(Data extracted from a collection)
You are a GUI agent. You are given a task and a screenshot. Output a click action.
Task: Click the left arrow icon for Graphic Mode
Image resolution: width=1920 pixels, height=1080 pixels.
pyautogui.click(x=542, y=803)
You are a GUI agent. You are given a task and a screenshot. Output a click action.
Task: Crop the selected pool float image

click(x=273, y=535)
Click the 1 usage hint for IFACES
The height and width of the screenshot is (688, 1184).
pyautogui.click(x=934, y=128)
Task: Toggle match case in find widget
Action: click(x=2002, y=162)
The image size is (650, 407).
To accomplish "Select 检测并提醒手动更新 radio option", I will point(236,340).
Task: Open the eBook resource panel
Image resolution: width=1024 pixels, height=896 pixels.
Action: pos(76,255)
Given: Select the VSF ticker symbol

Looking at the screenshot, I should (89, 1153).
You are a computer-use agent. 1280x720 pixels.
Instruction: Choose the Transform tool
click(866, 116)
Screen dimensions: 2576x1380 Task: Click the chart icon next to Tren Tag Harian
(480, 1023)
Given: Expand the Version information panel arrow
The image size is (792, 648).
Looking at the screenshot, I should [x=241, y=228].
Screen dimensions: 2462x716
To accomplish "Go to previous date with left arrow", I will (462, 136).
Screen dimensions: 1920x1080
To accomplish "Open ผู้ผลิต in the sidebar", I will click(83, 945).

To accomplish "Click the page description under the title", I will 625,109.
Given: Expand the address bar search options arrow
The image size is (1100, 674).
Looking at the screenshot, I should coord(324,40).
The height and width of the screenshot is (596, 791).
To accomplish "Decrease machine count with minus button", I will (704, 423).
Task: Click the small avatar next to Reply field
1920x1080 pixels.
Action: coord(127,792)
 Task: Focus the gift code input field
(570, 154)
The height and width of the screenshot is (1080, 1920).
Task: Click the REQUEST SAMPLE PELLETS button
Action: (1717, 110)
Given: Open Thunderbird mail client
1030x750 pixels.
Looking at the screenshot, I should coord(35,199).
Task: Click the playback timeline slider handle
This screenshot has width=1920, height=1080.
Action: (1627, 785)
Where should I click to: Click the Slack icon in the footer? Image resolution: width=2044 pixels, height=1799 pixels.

Exercise: Copy every line of the listing above without changing anything.

Result below:
You are a GUI agent. You are given a task and a screenshot. Output a click action.
Task: Click the left arrow icon for Graphic Mode
Image resolution: width=1920 pixels, height=1080 pixels.
pyautogui.click(x=542, y=803)
You are a GUI agent. You are given a task and a screenshot. Output a click action.
Task: Crop the selected pool float image

click(x=273, y=535)
Click the 1 usage hint for IFACES
The height and width of the screenshot is (688, 1184).
pyautogui.click(x=934, y=128)
Task: Toggle match case in find widget
Action: click(x=2002, y=162)
The image size is (650, 407).
To accomplish "Select 检测并提醒手动更新 radio option", I will point(236,340).
Task: Open the eBook resource panel
Image resolution: width=1024 pixels, height=896 pixels.
Action: pos(76,255)
Given: Select the VSF ticker symbol

Looking at the screenshot, I should (89, 1153).
You are a computer-use agent. 1280x720 pixels.
Instruction: Choose the Transform tool
click(866, 116)
Screen dimensions: 2576x1380 Task: Click the chart icon next to Tren Tag Harian
(480, 1023)
Given: Expand the Version information panel arrow
The image size is (792, 648).
Looking at the screenshot, I should [x=241, y=228].
Screen dimensions: 2462x716
To accomplish "Go to previous date with left arrow", I will (462, 136).
Screen dimensions: 1920x1080
To accomplish "Open ผู้ผลิต in the sidebar", I will click(83, 945).

To accomplish "Click the page description under the title", I will 625,109.
Given: Expand the address bar search options arrow
The image size is (1100, 674).
Looking at the screenshot, I should coord(324,40).
The height and width of the screenshot is (596, 791).
To accomplish "Decrease machine count with minus button", I will (704, 423).
Task: Click the small avatar next to Reply field
1920x1080 pixels.
Action: coord(127,792)
 Task: Focus the gift code input field
(570, 154)
The height and width of the screenshot is (1080, 1920).
Task: Click the REQUEST SAMPLE PELLETS button
Action: (1717, 110)
Given: Open Thunderbird mail client
1030x750 pixels.
Looking at the screenshot, I should coord(35,199).
Task: Click the playback timeline slider handle
This screenshot has width=1920, height=1080.
Action: (1627, 785)
Where should I click to: Click the Slack icon in the footer? Image resolution: width=2044 pixels, height=1799 pixels.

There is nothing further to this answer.